Hephaestus: Accelerating Scientific Discovery with Data Reuse

Jennie Duggan (Northwestern University)

Abstract: Data-intensive science, wherein domain experts use big data analytics in the course of their research, is becoming increasingly common in the physical and social sciences. Moreover, data reuse is becoming the new normal, owing to the open data movement and arrival of big science experiments such as the Large Hadron Collider. Here, a small group of researchers, often using exotic equipment, produce a dataset that is shared by thousands. Unfortunately, weak and spurious correlations are also on the rise in research. For example, Google Flu Trends published their algorithms in 2008 for use in public health, and in the intervening time its accuracy has plummeted. In the 2011-2012 flu season, this system produced estimates more than 50% higher than the number of cases reported by the U.S. Center for Disease Control.
This work first examines common pitfalls associated with data-intensive science and how they contribute to irreproducible results. We then propose a system for conducting virtual experiments over existing data. It simulates randomized controlled trials by reframing the principles of empirical research. These virtual experiments underpin a larger platform we call Hephaestus. This framework accumulates virtual experiments in a visualization to help scientists identify consistencies and anomalies in an area of research. We then highlight a set of research challenges associated with this platform. We argue that by using this approach, data-intensive science may come to achieve accuracy on par with its causality-driven predecessors.

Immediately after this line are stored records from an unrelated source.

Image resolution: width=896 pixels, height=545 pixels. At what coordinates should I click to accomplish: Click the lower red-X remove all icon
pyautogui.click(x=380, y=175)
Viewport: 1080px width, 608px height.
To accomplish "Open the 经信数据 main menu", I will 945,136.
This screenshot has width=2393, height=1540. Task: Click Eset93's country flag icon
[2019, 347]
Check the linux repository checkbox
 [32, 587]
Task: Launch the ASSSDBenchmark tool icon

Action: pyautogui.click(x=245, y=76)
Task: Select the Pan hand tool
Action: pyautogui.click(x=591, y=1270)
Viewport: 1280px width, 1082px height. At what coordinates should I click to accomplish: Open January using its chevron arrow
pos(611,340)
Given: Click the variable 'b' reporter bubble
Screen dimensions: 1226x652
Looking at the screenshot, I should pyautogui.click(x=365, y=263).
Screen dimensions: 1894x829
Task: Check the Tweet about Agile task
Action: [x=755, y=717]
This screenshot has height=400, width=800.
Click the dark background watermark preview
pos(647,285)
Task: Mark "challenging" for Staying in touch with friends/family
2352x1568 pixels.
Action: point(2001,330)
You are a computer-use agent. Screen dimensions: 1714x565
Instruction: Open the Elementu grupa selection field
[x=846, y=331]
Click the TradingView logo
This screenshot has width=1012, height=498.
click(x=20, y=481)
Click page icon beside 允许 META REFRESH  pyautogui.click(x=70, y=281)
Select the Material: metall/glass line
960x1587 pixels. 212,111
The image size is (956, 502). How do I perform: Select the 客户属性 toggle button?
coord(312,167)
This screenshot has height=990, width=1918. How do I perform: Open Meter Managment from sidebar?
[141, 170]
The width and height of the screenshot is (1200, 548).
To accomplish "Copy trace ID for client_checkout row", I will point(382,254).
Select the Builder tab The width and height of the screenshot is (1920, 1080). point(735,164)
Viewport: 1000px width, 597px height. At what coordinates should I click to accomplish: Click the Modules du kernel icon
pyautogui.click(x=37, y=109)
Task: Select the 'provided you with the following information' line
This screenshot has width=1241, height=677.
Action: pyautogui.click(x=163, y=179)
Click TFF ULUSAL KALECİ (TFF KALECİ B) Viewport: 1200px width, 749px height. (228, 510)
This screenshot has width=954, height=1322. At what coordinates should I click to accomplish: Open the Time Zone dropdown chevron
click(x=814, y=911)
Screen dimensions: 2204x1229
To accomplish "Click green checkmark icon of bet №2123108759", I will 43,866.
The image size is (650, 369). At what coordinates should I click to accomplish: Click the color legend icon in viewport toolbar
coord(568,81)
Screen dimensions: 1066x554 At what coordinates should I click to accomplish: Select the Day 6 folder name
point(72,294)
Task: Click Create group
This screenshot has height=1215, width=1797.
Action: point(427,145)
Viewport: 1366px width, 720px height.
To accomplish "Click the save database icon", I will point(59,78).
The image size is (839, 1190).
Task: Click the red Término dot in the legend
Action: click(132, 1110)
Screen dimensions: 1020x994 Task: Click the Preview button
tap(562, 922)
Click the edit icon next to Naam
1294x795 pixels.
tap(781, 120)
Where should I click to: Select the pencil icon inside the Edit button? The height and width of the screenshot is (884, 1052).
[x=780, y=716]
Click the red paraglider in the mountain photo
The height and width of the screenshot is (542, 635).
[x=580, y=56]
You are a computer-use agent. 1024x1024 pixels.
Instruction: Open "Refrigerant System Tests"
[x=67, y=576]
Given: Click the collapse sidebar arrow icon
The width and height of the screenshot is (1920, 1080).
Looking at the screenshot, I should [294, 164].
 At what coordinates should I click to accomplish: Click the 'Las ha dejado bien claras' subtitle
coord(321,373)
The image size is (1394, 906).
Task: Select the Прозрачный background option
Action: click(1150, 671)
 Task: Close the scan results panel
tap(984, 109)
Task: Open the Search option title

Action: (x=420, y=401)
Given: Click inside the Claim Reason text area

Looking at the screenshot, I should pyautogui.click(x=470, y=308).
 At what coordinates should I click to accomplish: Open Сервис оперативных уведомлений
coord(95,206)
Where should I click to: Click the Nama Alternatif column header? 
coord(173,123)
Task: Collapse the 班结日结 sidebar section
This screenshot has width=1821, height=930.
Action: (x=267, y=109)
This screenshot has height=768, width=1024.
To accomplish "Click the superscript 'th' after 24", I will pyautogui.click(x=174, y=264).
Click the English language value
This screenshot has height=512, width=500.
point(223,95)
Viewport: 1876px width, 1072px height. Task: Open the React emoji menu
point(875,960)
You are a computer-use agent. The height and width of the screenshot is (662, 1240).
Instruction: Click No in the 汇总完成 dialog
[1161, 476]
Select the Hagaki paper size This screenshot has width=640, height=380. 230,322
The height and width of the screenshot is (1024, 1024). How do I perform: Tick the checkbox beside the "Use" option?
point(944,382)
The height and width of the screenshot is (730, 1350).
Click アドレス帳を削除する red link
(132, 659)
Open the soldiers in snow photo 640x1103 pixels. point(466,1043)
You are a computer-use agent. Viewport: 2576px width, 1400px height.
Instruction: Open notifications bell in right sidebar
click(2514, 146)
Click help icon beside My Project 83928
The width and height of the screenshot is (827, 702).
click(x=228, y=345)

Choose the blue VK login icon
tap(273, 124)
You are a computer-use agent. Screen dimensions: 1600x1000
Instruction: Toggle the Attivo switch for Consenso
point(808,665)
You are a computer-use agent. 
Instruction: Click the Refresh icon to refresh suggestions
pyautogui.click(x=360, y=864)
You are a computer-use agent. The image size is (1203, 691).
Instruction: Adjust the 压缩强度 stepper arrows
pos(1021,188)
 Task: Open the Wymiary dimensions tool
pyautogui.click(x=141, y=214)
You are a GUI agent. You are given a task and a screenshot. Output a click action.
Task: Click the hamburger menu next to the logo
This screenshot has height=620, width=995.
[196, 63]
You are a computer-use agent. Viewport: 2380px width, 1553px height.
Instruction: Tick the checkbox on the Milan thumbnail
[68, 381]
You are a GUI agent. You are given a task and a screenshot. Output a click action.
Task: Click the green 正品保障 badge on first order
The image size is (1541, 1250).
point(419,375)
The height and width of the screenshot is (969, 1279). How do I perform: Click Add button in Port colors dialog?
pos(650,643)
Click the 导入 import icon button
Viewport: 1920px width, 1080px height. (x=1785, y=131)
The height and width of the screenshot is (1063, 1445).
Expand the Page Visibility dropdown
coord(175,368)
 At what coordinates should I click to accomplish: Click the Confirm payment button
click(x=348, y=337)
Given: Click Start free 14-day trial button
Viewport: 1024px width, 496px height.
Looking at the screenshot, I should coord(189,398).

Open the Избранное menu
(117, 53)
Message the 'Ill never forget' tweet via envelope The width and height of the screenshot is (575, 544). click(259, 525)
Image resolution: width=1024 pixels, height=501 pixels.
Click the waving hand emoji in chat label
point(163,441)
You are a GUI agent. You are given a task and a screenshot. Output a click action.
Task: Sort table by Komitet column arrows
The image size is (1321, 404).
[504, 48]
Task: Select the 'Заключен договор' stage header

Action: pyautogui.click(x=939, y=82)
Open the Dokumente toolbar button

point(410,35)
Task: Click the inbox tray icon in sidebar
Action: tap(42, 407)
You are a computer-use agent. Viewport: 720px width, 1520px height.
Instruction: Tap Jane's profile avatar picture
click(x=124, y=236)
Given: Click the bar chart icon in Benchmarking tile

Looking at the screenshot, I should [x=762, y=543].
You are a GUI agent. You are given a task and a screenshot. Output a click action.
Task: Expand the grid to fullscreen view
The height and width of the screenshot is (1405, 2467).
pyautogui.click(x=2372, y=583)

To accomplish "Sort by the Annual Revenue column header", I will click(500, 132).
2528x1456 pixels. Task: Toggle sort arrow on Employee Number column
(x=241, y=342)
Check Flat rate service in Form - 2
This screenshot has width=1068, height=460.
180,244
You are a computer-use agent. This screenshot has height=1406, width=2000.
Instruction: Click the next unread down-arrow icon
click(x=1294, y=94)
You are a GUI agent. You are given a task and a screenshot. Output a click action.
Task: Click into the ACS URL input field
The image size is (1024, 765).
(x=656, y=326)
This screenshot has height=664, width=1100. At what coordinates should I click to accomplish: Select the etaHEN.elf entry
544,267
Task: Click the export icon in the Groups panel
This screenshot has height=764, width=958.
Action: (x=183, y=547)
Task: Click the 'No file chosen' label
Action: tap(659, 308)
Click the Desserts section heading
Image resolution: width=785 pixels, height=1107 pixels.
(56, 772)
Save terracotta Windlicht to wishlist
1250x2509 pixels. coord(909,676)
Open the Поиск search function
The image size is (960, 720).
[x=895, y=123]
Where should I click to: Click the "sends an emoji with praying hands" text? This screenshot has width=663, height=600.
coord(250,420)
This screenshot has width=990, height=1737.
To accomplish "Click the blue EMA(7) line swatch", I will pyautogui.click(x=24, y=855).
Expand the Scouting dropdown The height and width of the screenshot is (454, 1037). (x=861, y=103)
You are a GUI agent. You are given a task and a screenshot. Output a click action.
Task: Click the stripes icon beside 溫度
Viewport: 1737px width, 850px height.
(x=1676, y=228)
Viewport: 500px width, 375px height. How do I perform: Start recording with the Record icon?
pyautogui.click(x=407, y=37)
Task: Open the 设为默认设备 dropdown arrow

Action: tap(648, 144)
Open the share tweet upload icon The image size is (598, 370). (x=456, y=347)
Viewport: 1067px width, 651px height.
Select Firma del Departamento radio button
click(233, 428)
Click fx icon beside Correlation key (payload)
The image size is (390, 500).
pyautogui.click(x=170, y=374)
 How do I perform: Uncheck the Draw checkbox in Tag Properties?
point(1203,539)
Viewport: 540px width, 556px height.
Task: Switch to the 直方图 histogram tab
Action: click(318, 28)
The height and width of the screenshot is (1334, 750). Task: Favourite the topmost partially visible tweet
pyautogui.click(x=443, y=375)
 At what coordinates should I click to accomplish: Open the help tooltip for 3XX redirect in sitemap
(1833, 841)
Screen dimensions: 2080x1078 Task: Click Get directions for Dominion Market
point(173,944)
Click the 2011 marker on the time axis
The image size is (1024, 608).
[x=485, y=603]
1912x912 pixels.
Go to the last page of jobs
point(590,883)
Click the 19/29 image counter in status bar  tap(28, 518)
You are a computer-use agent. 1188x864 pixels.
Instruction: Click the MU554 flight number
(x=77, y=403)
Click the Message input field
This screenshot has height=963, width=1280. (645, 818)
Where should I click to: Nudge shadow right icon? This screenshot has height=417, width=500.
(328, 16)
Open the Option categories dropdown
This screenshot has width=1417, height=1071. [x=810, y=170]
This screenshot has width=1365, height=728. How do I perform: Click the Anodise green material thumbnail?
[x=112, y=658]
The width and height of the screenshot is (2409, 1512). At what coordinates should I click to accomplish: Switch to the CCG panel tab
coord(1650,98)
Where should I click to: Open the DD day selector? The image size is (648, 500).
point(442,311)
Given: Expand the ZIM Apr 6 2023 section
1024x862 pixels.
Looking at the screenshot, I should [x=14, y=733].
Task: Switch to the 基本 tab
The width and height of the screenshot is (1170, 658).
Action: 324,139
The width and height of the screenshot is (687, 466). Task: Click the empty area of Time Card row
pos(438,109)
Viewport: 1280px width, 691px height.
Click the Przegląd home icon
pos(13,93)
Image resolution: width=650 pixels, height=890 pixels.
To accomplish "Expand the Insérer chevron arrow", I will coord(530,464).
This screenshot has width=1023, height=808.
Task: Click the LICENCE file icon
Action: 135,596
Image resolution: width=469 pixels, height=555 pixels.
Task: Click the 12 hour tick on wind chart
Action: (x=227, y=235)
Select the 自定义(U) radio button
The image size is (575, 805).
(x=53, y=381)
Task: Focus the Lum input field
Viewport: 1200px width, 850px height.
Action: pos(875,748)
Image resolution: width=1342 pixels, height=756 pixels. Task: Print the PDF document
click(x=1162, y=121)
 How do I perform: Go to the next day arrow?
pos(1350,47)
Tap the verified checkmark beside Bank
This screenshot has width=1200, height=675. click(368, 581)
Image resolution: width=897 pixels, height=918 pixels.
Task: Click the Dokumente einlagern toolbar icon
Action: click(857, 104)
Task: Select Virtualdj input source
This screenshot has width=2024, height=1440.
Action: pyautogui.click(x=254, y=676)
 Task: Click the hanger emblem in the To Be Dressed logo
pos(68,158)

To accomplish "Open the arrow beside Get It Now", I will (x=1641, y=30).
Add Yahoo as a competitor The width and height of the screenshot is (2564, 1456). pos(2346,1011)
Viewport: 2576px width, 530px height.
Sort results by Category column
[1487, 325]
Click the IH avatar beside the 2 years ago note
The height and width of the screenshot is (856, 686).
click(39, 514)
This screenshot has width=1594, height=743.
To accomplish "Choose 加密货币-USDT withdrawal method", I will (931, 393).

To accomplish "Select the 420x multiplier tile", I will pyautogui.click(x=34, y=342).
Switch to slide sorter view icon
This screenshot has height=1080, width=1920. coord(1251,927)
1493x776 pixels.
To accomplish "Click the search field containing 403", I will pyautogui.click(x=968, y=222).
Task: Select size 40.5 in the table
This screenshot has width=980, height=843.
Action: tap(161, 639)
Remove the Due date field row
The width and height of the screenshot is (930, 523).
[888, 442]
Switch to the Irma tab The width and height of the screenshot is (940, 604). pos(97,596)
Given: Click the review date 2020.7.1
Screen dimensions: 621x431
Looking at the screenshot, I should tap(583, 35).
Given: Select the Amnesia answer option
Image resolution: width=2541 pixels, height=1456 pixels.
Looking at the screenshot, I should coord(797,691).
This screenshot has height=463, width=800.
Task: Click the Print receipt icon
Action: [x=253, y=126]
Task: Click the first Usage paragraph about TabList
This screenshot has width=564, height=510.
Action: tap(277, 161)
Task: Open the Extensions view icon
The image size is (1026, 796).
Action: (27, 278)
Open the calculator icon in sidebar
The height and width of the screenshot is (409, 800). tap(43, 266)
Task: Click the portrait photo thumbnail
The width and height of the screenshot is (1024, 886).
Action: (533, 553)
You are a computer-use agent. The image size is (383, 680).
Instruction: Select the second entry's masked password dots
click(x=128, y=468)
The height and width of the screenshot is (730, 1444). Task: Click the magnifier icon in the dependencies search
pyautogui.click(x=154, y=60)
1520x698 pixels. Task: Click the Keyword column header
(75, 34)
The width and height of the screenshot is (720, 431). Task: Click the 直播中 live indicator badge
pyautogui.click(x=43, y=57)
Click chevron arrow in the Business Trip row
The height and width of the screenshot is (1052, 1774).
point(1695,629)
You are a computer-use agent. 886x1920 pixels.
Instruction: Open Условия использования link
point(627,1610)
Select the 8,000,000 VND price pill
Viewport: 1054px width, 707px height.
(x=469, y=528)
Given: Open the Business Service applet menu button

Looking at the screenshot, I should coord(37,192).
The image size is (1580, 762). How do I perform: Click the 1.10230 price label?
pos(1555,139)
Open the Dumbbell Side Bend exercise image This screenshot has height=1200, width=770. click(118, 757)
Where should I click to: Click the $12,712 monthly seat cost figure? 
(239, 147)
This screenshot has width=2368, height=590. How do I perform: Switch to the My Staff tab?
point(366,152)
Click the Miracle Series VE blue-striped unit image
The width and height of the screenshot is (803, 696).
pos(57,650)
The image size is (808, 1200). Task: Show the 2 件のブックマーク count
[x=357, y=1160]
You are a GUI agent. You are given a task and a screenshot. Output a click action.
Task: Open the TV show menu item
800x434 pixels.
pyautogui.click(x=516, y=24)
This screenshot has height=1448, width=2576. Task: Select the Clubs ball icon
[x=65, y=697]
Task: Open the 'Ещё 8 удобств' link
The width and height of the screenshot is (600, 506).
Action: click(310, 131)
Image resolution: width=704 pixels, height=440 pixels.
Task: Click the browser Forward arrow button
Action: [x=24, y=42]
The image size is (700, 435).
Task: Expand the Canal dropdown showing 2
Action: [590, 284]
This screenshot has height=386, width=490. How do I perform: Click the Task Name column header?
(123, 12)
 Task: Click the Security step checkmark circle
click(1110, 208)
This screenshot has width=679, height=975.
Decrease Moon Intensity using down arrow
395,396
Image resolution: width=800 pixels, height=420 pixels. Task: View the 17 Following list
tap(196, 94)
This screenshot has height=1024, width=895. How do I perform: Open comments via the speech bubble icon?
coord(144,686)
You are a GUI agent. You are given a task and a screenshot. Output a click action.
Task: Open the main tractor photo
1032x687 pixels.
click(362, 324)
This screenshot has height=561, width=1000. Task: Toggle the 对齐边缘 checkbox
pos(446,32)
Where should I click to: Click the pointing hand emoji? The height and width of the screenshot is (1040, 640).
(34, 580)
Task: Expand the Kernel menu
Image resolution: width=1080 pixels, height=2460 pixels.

Bio: Jennie Duggan is an assistant professor at Northwestern University in the EECS department. Before that, she was a postdoctoral associate in the Database Group at MIT CSAIL, working with Michael Stonebraker and Sam Madden. She received her Ph.D. from Brown University in 2012, where she was advised by Ugur Cetintemel. Before that, she was a scientist working at the US Navy research base in Newport, RI.  Her research interests include scientific data management, database workload modeling, personal data management, and cloud computing. She is especially focused on making data-driven science applications fast and scalable.